THE DATA >>
- Opening Delimiter -
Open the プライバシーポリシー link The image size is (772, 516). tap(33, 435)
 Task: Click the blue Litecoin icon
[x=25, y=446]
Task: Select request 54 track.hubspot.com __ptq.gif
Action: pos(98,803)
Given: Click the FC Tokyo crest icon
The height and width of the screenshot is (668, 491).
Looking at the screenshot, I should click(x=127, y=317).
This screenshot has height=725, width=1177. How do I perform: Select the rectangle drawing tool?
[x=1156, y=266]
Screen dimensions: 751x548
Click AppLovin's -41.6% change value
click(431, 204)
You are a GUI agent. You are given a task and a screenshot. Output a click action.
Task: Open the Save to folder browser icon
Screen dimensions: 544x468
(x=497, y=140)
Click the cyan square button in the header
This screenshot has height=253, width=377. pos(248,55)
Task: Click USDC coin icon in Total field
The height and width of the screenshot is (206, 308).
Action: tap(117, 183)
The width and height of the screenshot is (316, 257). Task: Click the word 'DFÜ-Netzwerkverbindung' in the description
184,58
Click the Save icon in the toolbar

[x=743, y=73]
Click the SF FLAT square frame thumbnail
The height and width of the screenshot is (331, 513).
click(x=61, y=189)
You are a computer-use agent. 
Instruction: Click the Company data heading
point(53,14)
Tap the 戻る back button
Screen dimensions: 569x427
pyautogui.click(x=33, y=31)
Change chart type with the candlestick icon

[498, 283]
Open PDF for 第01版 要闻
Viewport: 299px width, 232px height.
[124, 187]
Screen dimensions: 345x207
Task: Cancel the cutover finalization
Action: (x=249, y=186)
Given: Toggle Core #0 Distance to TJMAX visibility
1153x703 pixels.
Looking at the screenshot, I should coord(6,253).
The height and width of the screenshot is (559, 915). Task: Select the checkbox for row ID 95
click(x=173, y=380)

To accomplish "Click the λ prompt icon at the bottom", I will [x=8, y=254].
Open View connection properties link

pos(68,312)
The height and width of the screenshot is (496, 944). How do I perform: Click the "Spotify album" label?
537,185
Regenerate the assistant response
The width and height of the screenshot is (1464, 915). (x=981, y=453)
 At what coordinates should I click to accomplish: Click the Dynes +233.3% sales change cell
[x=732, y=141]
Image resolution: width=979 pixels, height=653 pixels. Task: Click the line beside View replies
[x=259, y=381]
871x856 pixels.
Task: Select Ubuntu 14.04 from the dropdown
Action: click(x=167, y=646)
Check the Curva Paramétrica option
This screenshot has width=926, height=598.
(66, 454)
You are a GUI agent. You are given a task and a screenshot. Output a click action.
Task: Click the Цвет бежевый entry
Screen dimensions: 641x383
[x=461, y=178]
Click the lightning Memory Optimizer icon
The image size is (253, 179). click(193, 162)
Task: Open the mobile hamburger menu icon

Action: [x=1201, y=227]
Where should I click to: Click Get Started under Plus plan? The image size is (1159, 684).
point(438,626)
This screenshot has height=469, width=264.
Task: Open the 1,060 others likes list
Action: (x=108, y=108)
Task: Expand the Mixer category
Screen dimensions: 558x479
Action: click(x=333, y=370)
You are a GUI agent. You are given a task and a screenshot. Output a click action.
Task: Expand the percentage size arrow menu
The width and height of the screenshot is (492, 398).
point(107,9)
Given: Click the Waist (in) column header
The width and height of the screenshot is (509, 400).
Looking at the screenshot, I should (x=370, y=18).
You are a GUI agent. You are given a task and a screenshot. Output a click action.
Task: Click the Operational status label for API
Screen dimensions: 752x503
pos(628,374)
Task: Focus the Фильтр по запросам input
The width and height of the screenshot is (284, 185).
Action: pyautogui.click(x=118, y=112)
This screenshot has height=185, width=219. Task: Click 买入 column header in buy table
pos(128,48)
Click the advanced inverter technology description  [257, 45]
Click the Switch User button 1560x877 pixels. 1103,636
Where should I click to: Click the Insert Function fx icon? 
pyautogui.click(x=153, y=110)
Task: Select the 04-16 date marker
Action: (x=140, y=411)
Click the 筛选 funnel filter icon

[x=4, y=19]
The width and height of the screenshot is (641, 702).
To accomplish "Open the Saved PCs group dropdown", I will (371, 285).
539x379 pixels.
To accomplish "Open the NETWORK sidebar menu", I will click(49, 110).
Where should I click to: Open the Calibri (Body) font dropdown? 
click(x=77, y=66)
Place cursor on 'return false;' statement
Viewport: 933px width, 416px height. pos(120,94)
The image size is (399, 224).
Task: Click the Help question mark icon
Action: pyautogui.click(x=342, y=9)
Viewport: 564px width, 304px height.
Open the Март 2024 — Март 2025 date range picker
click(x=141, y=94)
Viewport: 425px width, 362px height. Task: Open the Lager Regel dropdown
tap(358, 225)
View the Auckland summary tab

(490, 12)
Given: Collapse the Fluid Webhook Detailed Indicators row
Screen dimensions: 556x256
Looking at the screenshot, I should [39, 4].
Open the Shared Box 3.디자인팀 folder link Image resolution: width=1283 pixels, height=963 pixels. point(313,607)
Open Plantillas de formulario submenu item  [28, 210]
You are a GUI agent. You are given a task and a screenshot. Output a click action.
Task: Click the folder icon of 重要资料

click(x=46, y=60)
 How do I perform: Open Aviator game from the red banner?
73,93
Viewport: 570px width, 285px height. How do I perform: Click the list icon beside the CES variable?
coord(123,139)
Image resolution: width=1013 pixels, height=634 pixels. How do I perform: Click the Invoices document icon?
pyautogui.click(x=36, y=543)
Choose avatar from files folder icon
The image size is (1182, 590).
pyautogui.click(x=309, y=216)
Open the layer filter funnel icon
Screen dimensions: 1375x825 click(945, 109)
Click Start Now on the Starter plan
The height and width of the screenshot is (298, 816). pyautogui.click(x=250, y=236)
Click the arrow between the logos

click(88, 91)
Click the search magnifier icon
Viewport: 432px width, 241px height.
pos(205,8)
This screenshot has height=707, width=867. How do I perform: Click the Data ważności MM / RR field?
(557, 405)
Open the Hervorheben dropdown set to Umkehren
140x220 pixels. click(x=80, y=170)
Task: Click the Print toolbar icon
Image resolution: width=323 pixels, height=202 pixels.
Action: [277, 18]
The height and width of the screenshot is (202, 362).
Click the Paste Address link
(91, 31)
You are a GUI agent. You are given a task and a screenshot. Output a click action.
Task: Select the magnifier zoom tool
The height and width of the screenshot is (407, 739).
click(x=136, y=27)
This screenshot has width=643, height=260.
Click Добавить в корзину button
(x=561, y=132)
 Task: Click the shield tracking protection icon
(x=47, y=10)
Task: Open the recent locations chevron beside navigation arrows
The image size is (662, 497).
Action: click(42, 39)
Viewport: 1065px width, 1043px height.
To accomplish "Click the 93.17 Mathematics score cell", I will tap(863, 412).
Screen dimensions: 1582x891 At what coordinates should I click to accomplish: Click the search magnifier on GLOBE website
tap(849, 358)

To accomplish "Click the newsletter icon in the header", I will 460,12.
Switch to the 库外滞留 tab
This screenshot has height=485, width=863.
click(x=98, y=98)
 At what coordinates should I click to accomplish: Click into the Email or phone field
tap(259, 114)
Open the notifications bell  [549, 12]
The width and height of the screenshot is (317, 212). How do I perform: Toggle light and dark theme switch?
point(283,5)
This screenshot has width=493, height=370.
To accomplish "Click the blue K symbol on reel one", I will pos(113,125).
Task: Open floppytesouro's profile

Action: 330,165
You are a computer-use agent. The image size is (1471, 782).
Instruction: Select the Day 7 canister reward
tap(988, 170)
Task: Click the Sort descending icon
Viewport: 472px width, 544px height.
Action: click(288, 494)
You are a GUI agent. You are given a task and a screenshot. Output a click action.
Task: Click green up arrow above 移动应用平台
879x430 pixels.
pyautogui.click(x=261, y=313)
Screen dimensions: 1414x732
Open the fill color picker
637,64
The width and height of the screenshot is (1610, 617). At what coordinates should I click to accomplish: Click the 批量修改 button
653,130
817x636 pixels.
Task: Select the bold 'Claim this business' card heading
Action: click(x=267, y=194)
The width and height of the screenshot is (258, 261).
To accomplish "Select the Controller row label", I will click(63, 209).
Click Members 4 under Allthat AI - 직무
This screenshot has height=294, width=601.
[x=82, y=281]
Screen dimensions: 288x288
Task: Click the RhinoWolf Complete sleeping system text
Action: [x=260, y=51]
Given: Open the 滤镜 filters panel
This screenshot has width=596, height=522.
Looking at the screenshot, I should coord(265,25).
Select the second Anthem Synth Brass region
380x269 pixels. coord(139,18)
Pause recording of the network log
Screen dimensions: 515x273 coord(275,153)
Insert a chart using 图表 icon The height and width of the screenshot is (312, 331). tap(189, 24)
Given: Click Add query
- Closing Delimiter -
TASK DETAILS >> Where does the string "Expand" appear in the records above? Show every line that holds it.

RESPONSE >>
Task: Expand the Mixer category
Task: Expand the percentage size arrow menu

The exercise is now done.